■ **Text shown**
######
Book 21 … A Knight of the Seven Kingdoms by George R R Martin, with illustrations by Gary Gianni. This edition, being a collection of three novellas, has a complex publishing history but as a collection it was first published by Harper Collins in 2015.
After I saw the HBO TV version, I wanted to read the original, as print novels often are better at showing the complexity of characters. Which was a good move, for as well as the first story, The Hedge Knight, that the TV series is based on it, it gave me two more stories, that presumably will be televised in the goodness of time as installments 2 and 3.
A hedge knight is a knight not sworn to a lord or having land—such as Ser Duncan the Tall—and I guess would be equivalent to a ronin in the samurai tradition. Both are men who wander their countries and offer their swords in whatever battle that will give them food and shelter for a time.
Dunk (short for Duncan) is a young, tall, strong and inexperienced knight wandering the Seven Kingdoms with his squire, Egg. As soon as I read “Egg” I recalled Maester Aemon at the Wall in Westeros ( A Game of Thrones) talking about his younger brother Egg and spent quite a bit of time wondering how that worked. Forgetting that with the right question (ie prompt) Google’s AI would tell me in seconds.
Which it did. Aemon was two years older than Egg and Egg will rule as Aegon V. At the time of these stories Aemon is apprenticed at the Citadel learning to be a maester and he will serve at The Wall.
You have probably guessed by now that I am a Game-of-Thrones tragic. And you are right. I have the book series on my bookshelf. I was a member once of a huge fan club, forty thousand plus fellow tragics, industriously discussing all aspects. Though they worked out the Jon Snow is the son of Rhaegar Targaryen and Liana Stark puzzle and I still don’t know how. I confess I just took their word for it, never could find the proof in the books.
All this is getting side-tracked from the book I’m talking about, but have the excuse that the these stories brought it all back, because it is all connected. Reading it the first time round, it seems like a light read, though the battle at the tournament is quite complex. I had to read that a couple of times, nailing down who fought who and who bit the dust.
But wait, why am I saying it’s a light read? I’m changing that. Only the first story was a particularly light read and I suppose the fact that I already knew the story visually meant I just glossed the imagery in the words.
That’s the problem with visual media of all kinds and reading books after seeing related shows. By feeding viewers with media-ideas for what things look like, viewers who are also readers tend not to read stuff that will clash with pre-“recorded” visuals and as a result miss out on a lot of good metaphor.
Such as … “The spiked ball whirled round and round the sky and fell toward his head as fast as a shooting star. Dunk rolled.”
That didn’t happen in the tv series. Someone else wielded the spiked ball and not at Dunk. Why I can still appreciate it. The other thing to appreciate is a character’s thoughts. … I failed them. I am no champion. I’m not even a hedge knight. I am nothing…
I don’t mind those thoughts, they’re what anyone would think in the situation. But … He never saw dunk the lunk, though, did he?… the twenty-five times that Dunk thought that of himself … that grated on me after the fourth time. (Maybe not twenty-five, just felt like it.)
In the next story, The Sworn Sword, (p119) there’s less introspection as there is more interaction between Dunk and Egg. They are on the road, traveling to their next meal.
######
[Saved entries]

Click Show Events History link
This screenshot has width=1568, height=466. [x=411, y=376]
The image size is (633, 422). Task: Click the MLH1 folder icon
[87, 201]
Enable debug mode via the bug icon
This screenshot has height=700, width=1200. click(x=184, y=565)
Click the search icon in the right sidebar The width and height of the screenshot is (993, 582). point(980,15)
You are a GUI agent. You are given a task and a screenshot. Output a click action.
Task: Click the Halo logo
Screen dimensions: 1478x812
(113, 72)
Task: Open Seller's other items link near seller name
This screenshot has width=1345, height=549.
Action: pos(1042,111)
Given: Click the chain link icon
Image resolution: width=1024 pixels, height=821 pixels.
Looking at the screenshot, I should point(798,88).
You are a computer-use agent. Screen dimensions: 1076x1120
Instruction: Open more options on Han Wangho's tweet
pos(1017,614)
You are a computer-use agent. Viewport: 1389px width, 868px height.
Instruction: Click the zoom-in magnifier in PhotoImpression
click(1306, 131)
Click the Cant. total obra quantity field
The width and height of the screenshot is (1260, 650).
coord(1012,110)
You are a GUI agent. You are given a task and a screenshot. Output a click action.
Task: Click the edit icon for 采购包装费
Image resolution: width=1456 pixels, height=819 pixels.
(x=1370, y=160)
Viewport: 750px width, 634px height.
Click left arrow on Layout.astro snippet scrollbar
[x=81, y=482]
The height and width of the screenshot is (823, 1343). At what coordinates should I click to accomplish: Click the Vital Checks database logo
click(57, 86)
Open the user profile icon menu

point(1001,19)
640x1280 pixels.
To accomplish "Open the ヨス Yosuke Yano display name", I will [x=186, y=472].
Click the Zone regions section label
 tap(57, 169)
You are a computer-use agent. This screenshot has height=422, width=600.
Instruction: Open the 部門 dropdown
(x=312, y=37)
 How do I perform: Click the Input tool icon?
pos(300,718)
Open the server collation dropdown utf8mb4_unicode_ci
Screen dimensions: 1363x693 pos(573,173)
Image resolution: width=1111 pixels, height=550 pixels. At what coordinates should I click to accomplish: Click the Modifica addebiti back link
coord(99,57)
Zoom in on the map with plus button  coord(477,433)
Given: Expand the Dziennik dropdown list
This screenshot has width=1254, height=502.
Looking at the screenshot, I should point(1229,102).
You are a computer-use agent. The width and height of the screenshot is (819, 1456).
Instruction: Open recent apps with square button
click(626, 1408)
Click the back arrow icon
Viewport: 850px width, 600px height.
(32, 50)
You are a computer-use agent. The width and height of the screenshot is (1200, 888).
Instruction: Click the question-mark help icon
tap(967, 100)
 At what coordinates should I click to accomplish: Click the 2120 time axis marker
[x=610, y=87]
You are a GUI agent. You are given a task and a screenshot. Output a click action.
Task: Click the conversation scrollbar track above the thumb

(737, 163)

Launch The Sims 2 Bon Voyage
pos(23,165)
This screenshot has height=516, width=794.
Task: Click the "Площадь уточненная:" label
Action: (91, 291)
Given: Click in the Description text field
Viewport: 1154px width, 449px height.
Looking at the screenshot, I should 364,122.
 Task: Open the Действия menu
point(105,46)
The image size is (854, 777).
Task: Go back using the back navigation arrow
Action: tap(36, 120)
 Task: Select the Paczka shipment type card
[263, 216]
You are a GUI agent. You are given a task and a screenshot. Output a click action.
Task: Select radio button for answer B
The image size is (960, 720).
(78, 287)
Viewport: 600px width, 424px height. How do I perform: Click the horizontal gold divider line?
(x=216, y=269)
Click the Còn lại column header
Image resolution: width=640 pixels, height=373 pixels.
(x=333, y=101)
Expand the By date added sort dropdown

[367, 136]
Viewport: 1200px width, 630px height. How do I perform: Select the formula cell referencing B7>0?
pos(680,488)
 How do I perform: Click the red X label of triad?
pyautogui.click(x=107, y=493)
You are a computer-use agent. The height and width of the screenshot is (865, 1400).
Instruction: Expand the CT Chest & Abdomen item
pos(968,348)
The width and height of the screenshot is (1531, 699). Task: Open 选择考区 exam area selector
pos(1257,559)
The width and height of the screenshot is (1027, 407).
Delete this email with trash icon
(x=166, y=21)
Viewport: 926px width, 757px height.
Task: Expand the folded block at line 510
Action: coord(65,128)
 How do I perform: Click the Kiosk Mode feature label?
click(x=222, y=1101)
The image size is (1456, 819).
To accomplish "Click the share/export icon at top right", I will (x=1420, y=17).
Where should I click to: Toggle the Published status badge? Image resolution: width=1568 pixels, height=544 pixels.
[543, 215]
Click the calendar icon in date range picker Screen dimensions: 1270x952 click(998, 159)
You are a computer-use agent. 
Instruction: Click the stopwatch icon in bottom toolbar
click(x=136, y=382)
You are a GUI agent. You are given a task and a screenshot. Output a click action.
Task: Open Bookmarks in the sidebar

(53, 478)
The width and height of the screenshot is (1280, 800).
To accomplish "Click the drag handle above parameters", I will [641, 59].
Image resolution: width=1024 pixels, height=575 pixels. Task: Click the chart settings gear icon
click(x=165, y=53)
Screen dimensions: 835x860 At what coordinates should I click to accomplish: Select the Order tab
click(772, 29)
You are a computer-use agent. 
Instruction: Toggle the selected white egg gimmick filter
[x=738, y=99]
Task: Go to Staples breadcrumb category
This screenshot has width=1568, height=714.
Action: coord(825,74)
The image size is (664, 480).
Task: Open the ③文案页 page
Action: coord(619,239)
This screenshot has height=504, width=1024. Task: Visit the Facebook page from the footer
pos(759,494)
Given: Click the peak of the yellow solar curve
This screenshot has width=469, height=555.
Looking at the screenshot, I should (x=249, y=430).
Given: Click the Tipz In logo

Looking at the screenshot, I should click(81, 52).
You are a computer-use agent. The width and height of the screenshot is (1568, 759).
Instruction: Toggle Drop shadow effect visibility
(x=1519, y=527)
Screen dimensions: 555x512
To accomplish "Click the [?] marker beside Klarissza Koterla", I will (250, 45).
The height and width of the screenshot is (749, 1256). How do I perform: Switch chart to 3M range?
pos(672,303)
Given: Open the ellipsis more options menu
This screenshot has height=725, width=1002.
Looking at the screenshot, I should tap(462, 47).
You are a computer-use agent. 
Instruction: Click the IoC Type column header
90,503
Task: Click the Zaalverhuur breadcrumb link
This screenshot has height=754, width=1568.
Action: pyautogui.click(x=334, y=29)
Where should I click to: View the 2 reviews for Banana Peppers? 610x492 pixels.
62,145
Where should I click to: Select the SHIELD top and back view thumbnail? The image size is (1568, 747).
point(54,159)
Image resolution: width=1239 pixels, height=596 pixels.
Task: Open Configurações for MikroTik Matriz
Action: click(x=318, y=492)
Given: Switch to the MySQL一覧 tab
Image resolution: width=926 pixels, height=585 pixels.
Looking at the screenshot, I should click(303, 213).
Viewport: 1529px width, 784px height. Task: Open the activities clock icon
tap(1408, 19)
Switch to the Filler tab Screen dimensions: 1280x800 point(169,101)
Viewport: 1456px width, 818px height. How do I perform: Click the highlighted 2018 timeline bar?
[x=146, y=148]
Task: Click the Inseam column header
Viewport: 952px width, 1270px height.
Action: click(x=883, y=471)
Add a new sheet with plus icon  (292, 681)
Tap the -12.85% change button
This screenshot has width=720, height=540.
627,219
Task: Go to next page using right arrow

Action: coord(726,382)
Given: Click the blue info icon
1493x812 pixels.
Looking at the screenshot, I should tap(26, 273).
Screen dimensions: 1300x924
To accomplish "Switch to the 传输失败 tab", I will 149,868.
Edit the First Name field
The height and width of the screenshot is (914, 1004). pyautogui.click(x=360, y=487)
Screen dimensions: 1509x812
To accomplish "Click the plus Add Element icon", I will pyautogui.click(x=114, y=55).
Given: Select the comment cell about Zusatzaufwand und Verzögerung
######
■ **Problems and tasks**
a: Please extract the passage of the book review between "But wait, why" and "of good metaphor.", inclusive.
b: Copy the saved entries between the start of the records and the line holding "Click the search", inclusive, and nothing else.

■ **Responses per task**
a:
But wait, why am I saying it’s a light read? I’m changing that. Only the first story was a particularly light read and I suppose the fact that I already knew the story visually meant I just glossed the imagery in the words.
That’s the problem with visual media of all kinds and reading books after seeing related shows. By feeding viewers with media-ideas for what things look like, viewers who are also readers tend not to read stuff that will clash with pre-“recorded” visuals and as a result miss out on a lot of good metaphor.

b:
Click Show Events History link
This screenshot has width=1568, height=466. [x=411, y=376]
The image size is (633, 422). Task: Click the MLH1 folder icon
[87, 201]
Enable debug mode via the bug icon
This screenshot has height=700, width=1200. click(x=184, y=565)
Click the search icon in the right sidebar The width and height of the screenshot is (993, 582). point(980,15)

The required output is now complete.